▸ **WHAT YOU ARE ASKED TO DO**:
Copy exactly the stretch of data below from the line with "Open the County/State Pair dropdown" through the line with "Open the Twitter", including both of those lines.

Stored records
┌──

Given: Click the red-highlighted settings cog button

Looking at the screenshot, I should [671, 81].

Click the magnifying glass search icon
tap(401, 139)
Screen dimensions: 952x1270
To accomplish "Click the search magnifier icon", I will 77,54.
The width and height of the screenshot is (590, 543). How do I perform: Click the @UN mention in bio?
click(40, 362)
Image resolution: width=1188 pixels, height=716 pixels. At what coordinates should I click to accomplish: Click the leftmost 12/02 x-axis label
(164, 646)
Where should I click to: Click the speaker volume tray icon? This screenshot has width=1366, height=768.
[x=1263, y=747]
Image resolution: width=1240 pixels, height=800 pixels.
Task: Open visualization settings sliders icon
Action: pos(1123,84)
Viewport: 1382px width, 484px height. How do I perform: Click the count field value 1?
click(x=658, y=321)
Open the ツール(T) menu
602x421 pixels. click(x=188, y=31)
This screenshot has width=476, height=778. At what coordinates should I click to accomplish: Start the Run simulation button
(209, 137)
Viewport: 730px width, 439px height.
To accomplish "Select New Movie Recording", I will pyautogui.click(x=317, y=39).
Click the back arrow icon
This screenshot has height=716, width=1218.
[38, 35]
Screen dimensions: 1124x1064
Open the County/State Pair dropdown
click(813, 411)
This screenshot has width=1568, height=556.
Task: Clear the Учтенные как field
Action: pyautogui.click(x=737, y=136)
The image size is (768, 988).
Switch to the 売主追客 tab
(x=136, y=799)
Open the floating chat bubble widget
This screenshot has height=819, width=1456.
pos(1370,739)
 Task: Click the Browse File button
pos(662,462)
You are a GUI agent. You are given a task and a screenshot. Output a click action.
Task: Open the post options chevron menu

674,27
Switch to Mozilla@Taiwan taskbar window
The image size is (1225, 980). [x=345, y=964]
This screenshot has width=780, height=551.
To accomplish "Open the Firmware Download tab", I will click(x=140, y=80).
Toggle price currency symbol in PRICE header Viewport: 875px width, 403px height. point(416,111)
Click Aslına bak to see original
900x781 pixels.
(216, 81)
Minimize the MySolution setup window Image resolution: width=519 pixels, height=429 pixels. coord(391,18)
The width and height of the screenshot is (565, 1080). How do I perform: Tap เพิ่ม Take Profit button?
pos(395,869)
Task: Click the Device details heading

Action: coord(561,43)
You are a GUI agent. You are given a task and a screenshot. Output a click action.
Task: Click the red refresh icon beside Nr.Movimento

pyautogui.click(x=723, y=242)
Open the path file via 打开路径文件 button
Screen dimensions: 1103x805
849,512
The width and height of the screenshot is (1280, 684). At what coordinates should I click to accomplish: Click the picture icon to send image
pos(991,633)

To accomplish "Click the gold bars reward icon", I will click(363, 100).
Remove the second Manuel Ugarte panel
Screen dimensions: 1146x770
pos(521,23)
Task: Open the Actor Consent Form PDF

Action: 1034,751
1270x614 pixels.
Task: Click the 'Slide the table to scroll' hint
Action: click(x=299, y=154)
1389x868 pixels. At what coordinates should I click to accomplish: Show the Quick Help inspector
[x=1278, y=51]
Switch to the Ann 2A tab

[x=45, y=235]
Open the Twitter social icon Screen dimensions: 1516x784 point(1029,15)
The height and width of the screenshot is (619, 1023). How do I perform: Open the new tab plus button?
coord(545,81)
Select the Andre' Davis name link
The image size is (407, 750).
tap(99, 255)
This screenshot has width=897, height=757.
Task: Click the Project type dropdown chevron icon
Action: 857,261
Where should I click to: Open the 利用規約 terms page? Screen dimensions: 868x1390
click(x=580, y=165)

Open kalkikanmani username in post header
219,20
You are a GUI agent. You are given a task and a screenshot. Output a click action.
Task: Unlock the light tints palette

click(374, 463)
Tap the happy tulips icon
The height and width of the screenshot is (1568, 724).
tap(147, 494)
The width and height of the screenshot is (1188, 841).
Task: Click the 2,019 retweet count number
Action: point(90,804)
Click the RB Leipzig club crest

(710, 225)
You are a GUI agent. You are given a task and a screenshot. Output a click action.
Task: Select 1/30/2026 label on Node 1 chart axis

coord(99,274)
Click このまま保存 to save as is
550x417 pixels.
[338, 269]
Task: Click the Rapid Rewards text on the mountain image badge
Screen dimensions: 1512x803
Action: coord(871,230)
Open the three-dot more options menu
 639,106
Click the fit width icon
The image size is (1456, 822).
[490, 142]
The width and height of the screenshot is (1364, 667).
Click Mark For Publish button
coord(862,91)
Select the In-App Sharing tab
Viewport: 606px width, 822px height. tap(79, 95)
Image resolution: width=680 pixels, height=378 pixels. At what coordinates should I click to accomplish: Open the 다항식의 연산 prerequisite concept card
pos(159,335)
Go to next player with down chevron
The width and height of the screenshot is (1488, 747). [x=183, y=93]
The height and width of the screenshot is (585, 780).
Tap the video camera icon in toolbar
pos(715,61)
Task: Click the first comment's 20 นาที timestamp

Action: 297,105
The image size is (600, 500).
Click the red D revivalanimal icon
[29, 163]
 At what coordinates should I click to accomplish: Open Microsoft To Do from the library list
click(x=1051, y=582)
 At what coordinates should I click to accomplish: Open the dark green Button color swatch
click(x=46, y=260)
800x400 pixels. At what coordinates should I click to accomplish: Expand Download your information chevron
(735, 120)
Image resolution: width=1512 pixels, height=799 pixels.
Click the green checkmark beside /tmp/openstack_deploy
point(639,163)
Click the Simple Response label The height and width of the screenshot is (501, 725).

└──

▸ **TASK OUTPUT**:
Open the County/State Pair dropdown
click(813, 411)
This screenshot has width=1568, height=556.
Task: Clear the Учтенные как field
Action: pyautogui.click(x=737, y=136)
The image size is (768, 988).
Switch to the 売主追客 tab
(x=136, y=799)
Open the floating chat bubble widget
This screenshot has height=819, width=1456.
pos(1370,739)
 Task: Click the Browse File button
pos(662,462)
You are a GUI agent. You are given a task and a screenshot. Output a click action.
Task: Open the post options chevron menu

674,27
Switch to Mozilla@Taiwan taskbar window
The image size is (1225, 980). [x=345, y=964]
This screenshot has width=780, height=551.
To accomplish "Open the Firmware Download tab", I will click(x=140, y=80).
Toggle price currency symbol in PRICE header Viewport: 875px width, 403px height. point(416,111)
Click Aslına bak to see original
900x781 pixels.
(216, 81)
Minimize the MySolution setup window Image resolution: width=519 pixels, height=429 pixels. coord(391,18)
The width and height of the screenshot is (565, 1080). How do I perform: Tap เพิ่ม Take Profit button?
pos(395,869)
Task: Click the Device details heading

Action: coord(561,43)
You are a GUI agent. You are given a task and a screenshot. Output a click action.
Task: Click the red refresh icon beside Nr.Movimento

pyautogui.click(x=723, y=242)
Open the path file via 打开路径文件 button
Screen dimensions: 1103x805
849,512
The width and height of the screenshot is (1280, 684). At what coordinates should I click to accomplish: Click the picture icon to send image
pos(991,633)

To accomplish "Click the gold bars reward icon", I will click(363, 100).
Remove the second Manuel Ugarte panel
Screen dimensions: 1146x770
pos(521,23)
Task: Open the Actor Consent Form PDF

Action: 1034,751
1270x614 pixels.
Task: Click the 'Slide the table to scroll' hint
Action: click(x=299, y=154)
1389x868 pixels. At what coordinates should I click to accomplish: Show the Quick Help inspector
[x=1278, y=51]
Switch to the Ann 2A tab

[x=45, y=235]
Open the Twitter social icon Screen dimensions: 1516x784 point(1029,15)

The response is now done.